Word and item position data:
>> Start

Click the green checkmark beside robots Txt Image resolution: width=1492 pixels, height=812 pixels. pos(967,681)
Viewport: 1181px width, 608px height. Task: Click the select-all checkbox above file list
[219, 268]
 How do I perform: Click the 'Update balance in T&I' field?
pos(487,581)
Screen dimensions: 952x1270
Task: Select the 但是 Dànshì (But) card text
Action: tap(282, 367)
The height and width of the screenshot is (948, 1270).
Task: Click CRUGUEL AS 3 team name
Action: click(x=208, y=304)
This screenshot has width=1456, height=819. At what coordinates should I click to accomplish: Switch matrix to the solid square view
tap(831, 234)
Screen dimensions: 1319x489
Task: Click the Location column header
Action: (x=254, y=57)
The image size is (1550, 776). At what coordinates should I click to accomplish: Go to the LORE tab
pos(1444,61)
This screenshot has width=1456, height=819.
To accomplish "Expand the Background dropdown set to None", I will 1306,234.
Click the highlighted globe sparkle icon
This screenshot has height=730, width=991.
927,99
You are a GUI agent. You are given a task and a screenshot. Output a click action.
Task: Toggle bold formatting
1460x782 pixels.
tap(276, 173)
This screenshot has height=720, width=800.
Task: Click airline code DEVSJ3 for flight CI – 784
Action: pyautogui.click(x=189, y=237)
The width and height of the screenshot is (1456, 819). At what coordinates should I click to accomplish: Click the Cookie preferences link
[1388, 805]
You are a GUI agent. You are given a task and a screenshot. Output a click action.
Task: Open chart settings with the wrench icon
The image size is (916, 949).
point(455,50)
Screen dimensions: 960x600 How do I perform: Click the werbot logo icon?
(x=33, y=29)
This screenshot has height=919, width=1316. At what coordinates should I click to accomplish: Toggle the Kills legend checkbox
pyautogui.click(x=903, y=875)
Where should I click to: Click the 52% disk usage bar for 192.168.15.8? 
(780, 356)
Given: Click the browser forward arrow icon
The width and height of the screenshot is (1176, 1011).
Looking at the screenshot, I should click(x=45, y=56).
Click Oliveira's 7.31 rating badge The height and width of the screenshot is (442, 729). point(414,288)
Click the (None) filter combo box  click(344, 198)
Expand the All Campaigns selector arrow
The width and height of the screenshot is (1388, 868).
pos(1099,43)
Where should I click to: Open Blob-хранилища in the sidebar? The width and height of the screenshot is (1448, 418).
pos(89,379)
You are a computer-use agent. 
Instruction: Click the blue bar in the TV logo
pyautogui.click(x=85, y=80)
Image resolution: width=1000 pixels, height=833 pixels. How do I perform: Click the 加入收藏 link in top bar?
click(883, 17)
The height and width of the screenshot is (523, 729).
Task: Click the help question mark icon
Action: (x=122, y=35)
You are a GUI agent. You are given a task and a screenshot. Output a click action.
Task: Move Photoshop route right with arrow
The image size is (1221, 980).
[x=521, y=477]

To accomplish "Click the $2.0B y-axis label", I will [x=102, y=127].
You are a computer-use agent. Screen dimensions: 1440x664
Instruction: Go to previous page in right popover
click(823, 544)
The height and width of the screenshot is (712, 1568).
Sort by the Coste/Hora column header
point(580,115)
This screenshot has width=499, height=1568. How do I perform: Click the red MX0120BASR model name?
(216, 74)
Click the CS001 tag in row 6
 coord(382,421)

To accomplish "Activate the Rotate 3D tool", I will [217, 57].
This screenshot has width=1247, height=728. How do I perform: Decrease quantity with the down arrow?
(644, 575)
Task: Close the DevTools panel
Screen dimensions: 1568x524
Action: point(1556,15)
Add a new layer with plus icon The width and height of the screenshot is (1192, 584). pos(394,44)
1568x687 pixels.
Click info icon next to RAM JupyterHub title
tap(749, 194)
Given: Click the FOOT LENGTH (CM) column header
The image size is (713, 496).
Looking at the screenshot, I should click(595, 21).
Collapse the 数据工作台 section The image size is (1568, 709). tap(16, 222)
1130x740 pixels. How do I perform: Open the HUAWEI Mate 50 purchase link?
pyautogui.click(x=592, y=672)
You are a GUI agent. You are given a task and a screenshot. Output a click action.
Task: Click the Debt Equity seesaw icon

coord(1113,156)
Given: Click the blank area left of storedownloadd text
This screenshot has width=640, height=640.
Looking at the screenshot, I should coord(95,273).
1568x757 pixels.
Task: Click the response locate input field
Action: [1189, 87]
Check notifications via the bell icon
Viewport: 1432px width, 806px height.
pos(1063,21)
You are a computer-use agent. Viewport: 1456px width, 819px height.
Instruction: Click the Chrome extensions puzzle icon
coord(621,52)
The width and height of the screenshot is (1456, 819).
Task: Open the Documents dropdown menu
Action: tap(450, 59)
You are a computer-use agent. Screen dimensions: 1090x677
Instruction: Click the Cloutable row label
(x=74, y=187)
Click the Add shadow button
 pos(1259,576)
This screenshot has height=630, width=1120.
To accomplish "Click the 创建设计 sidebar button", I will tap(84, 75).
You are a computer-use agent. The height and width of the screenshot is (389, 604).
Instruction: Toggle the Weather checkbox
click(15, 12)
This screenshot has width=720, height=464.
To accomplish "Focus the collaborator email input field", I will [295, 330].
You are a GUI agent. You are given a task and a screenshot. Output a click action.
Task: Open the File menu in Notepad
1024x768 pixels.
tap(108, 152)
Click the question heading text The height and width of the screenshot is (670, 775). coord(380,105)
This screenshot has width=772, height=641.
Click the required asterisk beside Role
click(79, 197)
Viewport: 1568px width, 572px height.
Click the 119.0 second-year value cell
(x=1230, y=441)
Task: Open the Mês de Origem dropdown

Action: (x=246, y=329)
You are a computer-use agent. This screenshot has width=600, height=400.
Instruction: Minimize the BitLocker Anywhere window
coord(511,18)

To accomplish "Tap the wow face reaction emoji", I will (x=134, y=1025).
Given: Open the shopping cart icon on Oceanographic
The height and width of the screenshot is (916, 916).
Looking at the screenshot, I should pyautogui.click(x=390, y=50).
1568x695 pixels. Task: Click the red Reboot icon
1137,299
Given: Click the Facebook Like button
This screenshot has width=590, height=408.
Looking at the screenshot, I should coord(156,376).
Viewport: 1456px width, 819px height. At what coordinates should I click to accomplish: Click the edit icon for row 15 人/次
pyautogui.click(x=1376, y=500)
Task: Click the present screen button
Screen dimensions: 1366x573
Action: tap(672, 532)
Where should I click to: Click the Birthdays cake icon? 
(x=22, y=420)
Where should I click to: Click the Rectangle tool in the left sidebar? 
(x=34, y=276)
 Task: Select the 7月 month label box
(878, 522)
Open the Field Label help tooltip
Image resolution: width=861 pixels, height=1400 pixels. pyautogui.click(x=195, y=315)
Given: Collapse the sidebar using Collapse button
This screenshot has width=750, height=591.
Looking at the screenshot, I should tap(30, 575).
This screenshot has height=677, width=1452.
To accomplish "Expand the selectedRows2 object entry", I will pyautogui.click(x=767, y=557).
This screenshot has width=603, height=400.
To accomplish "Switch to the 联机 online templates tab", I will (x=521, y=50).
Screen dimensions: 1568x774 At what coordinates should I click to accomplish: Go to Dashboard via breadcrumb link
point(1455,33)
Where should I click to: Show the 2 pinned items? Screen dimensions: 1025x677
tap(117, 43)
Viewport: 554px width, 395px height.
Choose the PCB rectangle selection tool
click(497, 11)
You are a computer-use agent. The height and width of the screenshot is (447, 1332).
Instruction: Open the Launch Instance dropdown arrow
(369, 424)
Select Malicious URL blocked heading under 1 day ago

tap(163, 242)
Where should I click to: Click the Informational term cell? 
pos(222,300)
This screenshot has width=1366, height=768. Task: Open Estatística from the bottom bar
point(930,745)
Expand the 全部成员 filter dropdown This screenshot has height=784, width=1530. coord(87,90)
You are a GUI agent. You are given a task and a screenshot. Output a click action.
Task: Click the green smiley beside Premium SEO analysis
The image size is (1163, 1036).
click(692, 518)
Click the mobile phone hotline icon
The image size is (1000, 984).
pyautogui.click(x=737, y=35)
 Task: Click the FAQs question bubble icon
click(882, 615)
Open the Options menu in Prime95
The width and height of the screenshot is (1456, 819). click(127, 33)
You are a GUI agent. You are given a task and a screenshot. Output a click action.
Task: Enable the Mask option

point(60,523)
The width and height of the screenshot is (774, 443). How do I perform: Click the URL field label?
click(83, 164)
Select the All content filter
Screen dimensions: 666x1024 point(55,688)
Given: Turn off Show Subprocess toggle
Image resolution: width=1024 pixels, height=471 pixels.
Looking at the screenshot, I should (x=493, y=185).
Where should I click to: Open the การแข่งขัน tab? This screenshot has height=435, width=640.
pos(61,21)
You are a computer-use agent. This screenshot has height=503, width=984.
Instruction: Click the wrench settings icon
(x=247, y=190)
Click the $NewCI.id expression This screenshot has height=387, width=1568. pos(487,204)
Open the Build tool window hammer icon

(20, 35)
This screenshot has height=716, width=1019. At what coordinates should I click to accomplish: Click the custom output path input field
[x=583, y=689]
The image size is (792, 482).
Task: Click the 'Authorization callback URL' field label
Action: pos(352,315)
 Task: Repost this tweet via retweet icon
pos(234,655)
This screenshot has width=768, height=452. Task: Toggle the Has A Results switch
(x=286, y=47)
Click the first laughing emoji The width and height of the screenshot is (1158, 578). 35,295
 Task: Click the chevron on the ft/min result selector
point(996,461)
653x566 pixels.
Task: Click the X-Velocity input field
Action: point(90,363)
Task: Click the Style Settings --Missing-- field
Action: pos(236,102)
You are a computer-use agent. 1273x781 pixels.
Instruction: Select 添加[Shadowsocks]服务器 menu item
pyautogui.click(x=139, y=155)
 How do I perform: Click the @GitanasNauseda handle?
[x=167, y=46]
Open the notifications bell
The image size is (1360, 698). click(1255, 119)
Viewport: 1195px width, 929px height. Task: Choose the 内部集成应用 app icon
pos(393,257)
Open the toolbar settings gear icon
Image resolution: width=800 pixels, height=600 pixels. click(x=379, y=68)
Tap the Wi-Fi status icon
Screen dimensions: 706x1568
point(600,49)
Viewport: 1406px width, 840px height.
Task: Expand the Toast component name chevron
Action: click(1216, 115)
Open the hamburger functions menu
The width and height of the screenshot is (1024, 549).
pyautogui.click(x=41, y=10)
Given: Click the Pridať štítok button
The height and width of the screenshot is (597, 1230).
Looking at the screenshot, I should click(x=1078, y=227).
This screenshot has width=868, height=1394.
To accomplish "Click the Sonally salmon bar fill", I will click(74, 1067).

>> End

| Task details |
Rewrite the stretch of items from the line containing "1568x687 pixels." through the line containing "Action: tap(450, 59)" as a numbered list, leaving out any blank lines.

| Answer below |
1. 1568x687 pixels.
2. Click info icon next to RAM JupyterHub title
3. tap(749, 194)
4. Given: Click the FOOT LENGTH (CM) column header
5. The image size is (713, 496).
6. Looking at the screenshot, I should click(595, 21).
7. Collapse the 数据工作台 section The image size is (1568, 709). tap(16, 222)
8. 1130x740 pixels. How do I perform: Open the HUAWEI Mate 50 purchase link?
9. pyautogui.click(x=592, y=672)
10. You are a GUI agent. You are given a task and a screenshot. Output a click action.
11. Task: Click the Debt Equity seesaw icon
12. coord(1113,156)
13. Given: Click the blank area left of storedownloadd text
14. This screenshot has width=640, height=640.
15. Looking at the screenshot, I should coord(95,273).
16. 1568x757 pixels.
17. Task: Click the response locate input field
18. Action: [1189, 87]
19. Check notifications via the bell icon
20. Viewport: 1432px width, 806px height.
21. pos(1063,21)
22. You are a computer-use agent. Viewport: 1456px width, 819px height.
23. Instruction: Click the Chrome extensions puzzle icon
24. coord(621,52)
25. The width and height of the screenshot is (1456, 819).
26. Task: Open the Documents dropdown menu
27. Action: tap(450, 59)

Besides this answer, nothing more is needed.